Brief:
Nothing below is to be printed except the lines between the line holding "Image resolution: width=206" and the line holding "Image resolution: width=562", inclusive, each exactly as it appears.
::: Records supplied
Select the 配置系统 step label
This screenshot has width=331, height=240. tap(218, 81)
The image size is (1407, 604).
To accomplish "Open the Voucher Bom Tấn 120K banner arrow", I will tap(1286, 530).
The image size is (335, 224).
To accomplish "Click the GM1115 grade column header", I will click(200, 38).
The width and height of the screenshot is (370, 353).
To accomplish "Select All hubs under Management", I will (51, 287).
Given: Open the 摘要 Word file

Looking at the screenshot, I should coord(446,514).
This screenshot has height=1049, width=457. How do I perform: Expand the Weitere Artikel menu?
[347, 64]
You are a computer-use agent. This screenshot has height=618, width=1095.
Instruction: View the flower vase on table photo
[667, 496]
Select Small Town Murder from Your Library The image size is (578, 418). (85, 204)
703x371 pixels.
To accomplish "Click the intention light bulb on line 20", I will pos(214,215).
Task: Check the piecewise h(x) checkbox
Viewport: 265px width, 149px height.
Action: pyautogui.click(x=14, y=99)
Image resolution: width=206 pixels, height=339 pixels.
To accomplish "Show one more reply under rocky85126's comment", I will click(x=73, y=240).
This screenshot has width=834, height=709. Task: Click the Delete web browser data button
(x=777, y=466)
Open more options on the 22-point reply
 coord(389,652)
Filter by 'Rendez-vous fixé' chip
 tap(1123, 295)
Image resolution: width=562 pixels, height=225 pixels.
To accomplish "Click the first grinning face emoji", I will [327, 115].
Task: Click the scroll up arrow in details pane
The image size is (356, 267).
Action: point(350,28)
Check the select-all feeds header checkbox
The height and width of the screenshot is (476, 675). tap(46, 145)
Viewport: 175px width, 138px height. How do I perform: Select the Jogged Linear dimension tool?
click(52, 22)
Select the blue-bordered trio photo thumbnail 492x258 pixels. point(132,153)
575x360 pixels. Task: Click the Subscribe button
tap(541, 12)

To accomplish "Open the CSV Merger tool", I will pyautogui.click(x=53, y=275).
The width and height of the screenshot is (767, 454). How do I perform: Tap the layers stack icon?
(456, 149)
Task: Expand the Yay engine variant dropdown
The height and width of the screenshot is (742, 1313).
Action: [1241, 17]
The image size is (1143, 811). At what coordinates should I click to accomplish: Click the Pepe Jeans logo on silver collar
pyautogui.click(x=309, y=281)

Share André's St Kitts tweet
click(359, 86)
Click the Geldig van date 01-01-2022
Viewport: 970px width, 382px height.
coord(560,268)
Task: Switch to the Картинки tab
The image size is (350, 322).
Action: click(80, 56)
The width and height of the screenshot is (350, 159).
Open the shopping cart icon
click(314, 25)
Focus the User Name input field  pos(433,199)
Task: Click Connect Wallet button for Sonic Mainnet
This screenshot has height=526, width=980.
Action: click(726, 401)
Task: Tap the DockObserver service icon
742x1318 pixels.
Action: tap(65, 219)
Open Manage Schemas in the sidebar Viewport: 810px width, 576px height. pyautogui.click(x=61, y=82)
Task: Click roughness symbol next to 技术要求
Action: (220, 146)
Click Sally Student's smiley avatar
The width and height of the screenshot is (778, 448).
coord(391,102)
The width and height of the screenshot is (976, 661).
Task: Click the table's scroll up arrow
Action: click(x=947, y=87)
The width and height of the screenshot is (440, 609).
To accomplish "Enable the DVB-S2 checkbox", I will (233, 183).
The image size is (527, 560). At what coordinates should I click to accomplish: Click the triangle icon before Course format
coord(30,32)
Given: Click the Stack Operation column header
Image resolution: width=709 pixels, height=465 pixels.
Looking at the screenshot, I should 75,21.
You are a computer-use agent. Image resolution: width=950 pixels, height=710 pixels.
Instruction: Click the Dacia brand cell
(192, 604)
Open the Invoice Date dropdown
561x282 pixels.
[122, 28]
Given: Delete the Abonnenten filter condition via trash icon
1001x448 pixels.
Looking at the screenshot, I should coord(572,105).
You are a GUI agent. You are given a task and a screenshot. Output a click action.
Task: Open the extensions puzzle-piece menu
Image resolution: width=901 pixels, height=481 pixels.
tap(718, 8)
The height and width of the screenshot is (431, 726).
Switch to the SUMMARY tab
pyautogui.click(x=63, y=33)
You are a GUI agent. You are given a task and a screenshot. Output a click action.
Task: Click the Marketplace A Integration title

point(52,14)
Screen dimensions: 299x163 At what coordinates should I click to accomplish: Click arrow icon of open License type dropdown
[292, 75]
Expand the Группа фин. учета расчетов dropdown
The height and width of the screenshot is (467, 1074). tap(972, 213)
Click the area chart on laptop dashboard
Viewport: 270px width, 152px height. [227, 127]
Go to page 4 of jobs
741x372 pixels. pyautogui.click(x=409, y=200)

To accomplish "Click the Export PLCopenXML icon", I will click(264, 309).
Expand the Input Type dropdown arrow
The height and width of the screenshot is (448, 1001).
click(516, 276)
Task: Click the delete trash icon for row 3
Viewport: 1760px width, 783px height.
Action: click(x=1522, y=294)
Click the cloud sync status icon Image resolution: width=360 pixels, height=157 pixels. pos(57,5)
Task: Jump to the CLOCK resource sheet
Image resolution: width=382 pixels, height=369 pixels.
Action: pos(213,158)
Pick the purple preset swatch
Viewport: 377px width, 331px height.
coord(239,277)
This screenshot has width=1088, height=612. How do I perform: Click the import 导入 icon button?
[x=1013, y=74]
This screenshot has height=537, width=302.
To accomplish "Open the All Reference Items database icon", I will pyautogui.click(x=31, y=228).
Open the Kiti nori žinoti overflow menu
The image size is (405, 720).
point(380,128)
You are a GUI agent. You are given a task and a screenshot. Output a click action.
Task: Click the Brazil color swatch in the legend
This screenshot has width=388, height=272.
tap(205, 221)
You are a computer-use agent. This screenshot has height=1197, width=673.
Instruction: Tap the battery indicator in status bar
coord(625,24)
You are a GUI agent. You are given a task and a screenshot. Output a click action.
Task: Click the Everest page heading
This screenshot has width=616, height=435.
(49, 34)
::::::
Result below:
Image resolution: width=206 pixels, height=339 pixels.
To accomplish "Show one more reply under rocky85126's comment", I will click(x=73, y=240).
This screenshot has width=834, height=709. Task: Click the Delete web browser data button
(x=777, y=466)
Open more options on the 22-point reply
 coord(389,652)
Filter by 'Rendez-vous fixé' chip
 tap(1123, 295)
Image resolution: width=562 pixels, height=225 pixels.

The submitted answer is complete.